Shipping containers floated as the next BIG thing in student housing
Though the Bjarke Ingels Group appears to be increasingly associated with, well, big projects like the impressive courtscraper, it's most recently-completed build is on a much smaller scale. The Danish firm used recycled shipping containers to produce a sustainable floating housing prototype for Copenhagen students that it hopes to replicate elsewhere.
The Copenhagen Urban Rigger project comprises nine recycled shipping containers arranged on a floating base in the city's harbor. There's a total of 680 sq m (7,319 sq ft) of floorspace, split between housing, a common winter garden/courtyard, kayak landing point, bathing platform, BBQ area, and seating.
In addition, the student housing includes a communal roof terrace and a basement level with 12 storage rooms, laundry room, and technical room.
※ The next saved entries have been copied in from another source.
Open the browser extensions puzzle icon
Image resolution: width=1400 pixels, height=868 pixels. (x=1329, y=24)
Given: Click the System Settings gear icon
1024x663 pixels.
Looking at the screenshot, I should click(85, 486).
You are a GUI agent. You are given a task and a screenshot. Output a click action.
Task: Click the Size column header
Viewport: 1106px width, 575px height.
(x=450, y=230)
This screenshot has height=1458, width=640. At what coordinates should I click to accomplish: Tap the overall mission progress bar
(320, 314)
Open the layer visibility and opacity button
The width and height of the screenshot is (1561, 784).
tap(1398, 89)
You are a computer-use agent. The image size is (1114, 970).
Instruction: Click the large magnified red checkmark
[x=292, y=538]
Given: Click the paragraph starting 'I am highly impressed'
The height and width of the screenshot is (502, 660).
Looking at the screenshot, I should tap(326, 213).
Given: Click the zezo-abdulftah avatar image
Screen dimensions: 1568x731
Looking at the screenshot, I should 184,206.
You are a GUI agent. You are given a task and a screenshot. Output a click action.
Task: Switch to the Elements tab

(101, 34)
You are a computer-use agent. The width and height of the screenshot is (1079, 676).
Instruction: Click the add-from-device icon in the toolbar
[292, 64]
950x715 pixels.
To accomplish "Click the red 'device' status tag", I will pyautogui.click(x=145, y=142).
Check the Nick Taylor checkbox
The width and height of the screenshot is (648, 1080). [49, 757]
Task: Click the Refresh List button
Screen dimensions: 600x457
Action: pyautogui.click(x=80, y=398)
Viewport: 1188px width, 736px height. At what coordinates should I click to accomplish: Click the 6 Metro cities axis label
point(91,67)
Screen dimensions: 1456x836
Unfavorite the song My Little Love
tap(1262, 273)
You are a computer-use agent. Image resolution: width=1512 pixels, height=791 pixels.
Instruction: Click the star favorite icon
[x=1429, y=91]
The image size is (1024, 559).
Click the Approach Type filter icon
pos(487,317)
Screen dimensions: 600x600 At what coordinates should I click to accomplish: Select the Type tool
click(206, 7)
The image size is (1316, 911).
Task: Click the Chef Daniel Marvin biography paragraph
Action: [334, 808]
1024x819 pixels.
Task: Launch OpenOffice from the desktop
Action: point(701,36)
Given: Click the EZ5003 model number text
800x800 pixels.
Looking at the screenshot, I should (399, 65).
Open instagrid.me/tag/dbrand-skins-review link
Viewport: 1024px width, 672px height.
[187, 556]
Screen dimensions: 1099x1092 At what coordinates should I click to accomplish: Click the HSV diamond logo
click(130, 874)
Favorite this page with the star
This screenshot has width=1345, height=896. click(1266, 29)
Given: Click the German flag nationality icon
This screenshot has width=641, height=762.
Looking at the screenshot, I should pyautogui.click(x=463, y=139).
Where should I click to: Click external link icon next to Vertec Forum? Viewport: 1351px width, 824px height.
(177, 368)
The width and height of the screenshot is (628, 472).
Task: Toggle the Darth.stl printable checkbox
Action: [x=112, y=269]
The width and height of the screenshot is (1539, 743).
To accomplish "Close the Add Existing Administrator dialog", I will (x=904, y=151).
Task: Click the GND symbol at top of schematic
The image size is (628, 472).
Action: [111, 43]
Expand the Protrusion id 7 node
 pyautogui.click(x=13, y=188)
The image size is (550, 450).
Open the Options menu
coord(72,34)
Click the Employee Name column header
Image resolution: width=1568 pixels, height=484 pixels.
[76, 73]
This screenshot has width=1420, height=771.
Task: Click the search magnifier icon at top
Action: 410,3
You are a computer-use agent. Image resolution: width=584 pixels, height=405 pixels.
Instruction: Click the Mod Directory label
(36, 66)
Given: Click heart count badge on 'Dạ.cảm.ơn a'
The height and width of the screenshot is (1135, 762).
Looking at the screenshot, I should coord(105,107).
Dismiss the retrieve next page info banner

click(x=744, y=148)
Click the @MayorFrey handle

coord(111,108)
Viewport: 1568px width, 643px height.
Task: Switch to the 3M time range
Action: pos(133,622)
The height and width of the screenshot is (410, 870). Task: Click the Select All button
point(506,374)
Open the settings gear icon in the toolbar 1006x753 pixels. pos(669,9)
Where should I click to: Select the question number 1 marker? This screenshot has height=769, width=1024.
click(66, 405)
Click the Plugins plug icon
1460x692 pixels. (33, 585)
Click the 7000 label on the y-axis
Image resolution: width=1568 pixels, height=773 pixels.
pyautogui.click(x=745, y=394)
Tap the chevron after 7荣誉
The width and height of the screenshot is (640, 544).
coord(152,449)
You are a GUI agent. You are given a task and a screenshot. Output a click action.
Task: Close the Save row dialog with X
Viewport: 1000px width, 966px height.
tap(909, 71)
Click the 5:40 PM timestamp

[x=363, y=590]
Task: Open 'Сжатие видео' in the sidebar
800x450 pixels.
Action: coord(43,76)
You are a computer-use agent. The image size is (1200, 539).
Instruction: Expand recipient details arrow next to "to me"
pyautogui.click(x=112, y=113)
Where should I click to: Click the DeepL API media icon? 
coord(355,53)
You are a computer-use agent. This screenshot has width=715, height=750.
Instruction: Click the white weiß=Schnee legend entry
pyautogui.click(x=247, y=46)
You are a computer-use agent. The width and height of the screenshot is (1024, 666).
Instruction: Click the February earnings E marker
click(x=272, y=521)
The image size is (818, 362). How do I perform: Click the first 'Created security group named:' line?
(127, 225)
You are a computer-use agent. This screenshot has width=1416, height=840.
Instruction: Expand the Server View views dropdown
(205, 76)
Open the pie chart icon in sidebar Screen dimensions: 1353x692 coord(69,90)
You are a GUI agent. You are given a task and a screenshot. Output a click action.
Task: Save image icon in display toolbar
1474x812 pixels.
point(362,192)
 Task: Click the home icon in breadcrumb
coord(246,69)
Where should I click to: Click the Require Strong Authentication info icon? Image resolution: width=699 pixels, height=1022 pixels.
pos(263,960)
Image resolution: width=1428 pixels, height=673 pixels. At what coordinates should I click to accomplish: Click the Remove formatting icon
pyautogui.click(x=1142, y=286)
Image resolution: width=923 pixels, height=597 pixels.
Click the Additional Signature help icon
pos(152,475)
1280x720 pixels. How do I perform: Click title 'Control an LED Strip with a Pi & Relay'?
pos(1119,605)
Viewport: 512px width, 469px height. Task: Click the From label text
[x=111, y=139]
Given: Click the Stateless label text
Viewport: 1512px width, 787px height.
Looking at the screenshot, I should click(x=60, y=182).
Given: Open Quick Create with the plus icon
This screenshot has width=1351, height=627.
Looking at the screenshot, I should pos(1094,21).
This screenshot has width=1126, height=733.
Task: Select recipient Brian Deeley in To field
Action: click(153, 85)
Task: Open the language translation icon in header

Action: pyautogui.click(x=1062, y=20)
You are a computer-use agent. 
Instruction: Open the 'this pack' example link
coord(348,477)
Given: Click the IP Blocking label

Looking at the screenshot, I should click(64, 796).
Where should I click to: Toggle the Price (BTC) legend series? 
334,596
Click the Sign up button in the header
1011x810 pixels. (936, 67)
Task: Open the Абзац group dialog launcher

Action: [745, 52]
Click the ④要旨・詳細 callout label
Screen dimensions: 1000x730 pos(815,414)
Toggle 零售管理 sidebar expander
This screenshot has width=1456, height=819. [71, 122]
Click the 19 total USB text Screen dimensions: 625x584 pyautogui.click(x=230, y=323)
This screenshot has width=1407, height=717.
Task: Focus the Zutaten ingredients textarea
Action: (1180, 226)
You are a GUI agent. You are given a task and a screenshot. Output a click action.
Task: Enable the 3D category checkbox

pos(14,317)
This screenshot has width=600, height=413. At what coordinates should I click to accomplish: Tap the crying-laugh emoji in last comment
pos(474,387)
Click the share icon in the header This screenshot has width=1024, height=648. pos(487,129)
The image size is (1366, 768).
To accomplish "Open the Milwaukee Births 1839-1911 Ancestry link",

Inside, the container apartments look spacious, light-filled, and really quite attractive, certainly a lot more appealing to live in than many of the rundown brick-and-mortar student digs that dot our cities. The simple furnishings and use of unfinished wood contrast well with the large floor-to-ceiling windows that enable residents to gaze upon the harbor.
One obvious concern is insulation. It's something we've brought up before with shipping container architecture, but it's a real Achilles heel for such projects, and living in what's essentially a metal box on the water in the cold Copenhagen winter could prove a grim experience indeed. To address this, BIG lined the containers with a highly-insulating aerogel developed by NASA.
Aside from the environmental benefit of recycling shipping containers, the Urban Rigger project is green in other ways, too. Electricity is produced by a roof-based solar array, while a heat exchanger system uses the seawater it floats on to efficiently heat and cool the interiors.
Monthly rent works out at the equivalent of US$600 and BIG and Urban Rigger (the student housing startup that commissioned the project) aim to refine the prototype and export it to other cities. A 24-unit project is planned for Sweden next, and there's even the possibility that it could be adapted to serve as housing for refugees.